Spare a thought for the Ministry of Justice. They have not traditionally funded much of the prevention work but it looks as if they are stacking up long term commitments for this kind of work.
So, while the Big Society Bank may make the initial lone it will have to be the government that pays it back and makes the interest payments! After all, they won’t just be able to let a successful project die when the bond has run out. Or will they?
I’ve been trying to develop a social investment project or one based on ‘calculated savings’. The project I’ve been working on is one which works to support young people who have been judged to be at real risk of becoming involved in gang based criminality.
The project can show that, for those referred, re-offending rates are half the national rates and for those young people who engage positively even less. Further, progress on the project helps those who do reoffend. The project has been able to keep four or five young people out of custody during the last twelve months, in other words progress on the project has encouraged judges and magistrates to avoid a custodial sanction (even when the young person involved may have served a custodial sentence before). The average length of custodial sentences for young offenders is over 11 months. It costs around £70,000 to keep a young person in custody per year. This project’s costs are £200,000 per annum. You can see how this gearing works. Just working on the four young people kept out of custody you have saved the costs of the whole project which might be working with as many as 50 young people. Good eh?
This project has been put together by a partnership of agencies including the local Authority and the Police. It was funded through external government programmes that have come to an end and it is likely that the council will not be able to absorb these costs given the tremendous problems they will face. The work, the experience and skills of the staff might be lost.
So, I’ve been working to see if this Bond type basis could be used to keep the project going. There are a number of problems. We can’t really get access to local or national costs of offending in any detailed way. But worse than that there is nobody in government we can talk to about it! There is nowhere that this argument can be lodged. Government advisers say that they want to be able to follow this approach. We are working along the right lines. But government’s commitment to these programmes will be defined over the next three years. So, this stuff has come too late for us. But surely it will be a good thing for those who follow?
Well, there is something of a basic to understand here. Government may get someone else to meet the cost of the original Bond period, whether that be a consortia of charitable trust or the Big Society Bank. But government will have to meet the returns needed to successful partners. And then government will presumably have to pick up the costs of those schemes that have shown to save them money. And if the performance thresholds have been set too high — and the project is delivering positive outcomes for real people — government may still have to step into the breach.
My point is this. There is no long term substitute for public spending in these key areas. We can get the banks to meet original costs. We can raid Big Lottery to meet the return demands of the original investors, but then we take money away from good causes. But as the principle of this work expands so it will be less likely that the lottery can fit the bill.

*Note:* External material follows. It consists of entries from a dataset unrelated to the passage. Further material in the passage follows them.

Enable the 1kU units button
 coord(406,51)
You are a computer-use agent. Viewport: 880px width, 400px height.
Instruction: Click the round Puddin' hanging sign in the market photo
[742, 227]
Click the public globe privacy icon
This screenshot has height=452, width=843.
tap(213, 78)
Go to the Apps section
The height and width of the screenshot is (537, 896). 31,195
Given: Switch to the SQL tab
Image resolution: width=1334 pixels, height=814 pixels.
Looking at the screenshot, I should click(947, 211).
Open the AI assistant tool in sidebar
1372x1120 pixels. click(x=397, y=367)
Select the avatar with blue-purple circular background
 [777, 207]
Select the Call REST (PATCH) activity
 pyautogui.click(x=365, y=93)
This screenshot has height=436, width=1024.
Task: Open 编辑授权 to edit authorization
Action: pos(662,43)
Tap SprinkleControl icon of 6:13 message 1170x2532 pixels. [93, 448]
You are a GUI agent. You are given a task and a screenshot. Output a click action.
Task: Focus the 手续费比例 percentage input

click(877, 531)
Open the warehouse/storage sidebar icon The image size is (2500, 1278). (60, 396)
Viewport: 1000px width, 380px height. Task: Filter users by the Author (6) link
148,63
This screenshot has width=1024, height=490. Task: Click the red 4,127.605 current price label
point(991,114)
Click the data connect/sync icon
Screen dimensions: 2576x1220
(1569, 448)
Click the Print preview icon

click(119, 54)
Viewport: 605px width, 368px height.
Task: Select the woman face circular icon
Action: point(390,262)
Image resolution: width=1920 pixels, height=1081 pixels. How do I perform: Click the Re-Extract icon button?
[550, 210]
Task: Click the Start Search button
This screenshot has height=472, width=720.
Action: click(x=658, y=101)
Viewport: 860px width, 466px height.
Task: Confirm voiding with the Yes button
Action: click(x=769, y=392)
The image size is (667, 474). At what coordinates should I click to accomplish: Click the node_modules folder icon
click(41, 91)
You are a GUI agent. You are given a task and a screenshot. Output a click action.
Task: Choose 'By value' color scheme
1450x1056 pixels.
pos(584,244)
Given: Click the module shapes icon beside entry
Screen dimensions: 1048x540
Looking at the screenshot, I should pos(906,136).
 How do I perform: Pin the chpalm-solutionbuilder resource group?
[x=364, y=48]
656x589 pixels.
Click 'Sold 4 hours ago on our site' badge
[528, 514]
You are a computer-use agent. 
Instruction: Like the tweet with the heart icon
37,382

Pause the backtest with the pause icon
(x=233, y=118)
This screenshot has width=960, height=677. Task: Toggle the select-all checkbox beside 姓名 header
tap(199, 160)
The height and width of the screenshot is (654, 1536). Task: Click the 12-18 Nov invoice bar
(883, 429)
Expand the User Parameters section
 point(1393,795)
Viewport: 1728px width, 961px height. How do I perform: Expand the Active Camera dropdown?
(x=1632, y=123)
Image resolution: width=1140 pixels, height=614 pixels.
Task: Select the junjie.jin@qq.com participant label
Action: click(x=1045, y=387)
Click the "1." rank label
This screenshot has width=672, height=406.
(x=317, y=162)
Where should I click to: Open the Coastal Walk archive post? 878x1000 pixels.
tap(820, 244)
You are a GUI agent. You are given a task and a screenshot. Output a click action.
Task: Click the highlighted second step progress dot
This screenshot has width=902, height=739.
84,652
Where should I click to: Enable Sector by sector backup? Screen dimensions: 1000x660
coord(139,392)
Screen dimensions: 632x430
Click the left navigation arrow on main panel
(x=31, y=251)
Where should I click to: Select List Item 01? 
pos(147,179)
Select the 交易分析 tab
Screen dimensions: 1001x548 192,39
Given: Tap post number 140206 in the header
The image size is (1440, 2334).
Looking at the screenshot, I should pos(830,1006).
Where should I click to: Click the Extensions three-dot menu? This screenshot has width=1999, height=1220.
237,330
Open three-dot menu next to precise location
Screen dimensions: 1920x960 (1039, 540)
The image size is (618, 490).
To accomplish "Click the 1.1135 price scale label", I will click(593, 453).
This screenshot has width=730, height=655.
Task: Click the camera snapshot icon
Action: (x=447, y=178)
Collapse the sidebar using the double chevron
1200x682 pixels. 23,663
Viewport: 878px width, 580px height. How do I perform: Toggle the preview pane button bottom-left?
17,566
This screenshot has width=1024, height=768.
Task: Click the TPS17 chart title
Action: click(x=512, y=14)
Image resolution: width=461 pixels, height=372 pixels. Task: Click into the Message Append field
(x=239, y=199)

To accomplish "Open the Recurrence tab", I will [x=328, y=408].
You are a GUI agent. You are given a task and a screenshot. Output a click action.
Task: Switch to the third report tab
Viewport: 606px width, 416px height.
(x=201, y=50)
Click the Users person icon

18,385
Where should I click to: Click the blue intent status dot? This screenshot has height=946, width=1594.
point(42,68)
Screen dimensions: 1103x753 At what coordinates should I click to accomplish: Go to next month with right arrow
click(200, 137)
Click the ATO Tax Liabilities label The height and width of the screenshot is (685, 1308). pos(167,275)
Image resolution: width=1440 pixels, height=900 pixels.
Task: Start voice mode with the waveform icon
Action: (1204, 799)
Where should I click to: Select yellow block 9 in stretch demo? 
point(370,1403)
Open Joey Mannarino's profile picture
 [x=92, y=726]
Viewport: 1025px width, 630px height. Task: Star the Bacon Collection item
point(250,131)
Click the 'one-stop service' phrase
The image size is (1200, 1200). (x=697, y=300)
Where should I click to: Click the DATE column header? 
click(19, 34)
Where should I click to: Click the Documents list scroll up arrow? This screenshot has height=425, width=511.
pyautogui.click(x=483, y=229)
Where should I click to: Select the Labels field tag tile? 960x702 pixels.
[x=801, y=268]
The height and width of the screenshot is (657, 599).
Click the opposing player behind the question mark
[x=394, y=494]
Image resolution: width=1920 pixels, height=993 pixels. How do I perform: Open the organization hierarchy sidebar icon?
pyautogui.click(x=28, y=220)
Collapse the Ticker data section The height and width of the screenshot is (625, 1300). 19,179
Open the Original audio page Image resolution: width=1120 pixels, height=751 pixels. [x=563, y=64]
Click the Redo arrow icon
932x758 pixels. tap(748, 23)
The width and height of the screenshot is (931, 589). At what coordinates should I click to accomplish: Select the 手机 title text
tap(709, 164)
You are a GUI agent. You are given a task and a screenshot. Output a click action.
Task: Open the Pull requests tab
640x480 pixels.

There are many good things about the Big Society Bank but it only helps cashflow and puts off the day of public, financial commitment. The Big Society Bank is not magic. It is a bank.
There are likely to be wider implications though. This work will accelerate the ‘Americanisation’ of our public services and drive more work into the hands of the private sector.
I recently met a representative from an international group who manage everything from prisons to old people’s homes. I was quite impressed by their focus in many ways. These kinds of companies, in the US, set up their own corporate responsibility programmes from their own profits. They are likely to move into areas of activity that are traditionally the preserve of the voluntary and community sector, and we should not underestimate the scale the of the programmes that they can create.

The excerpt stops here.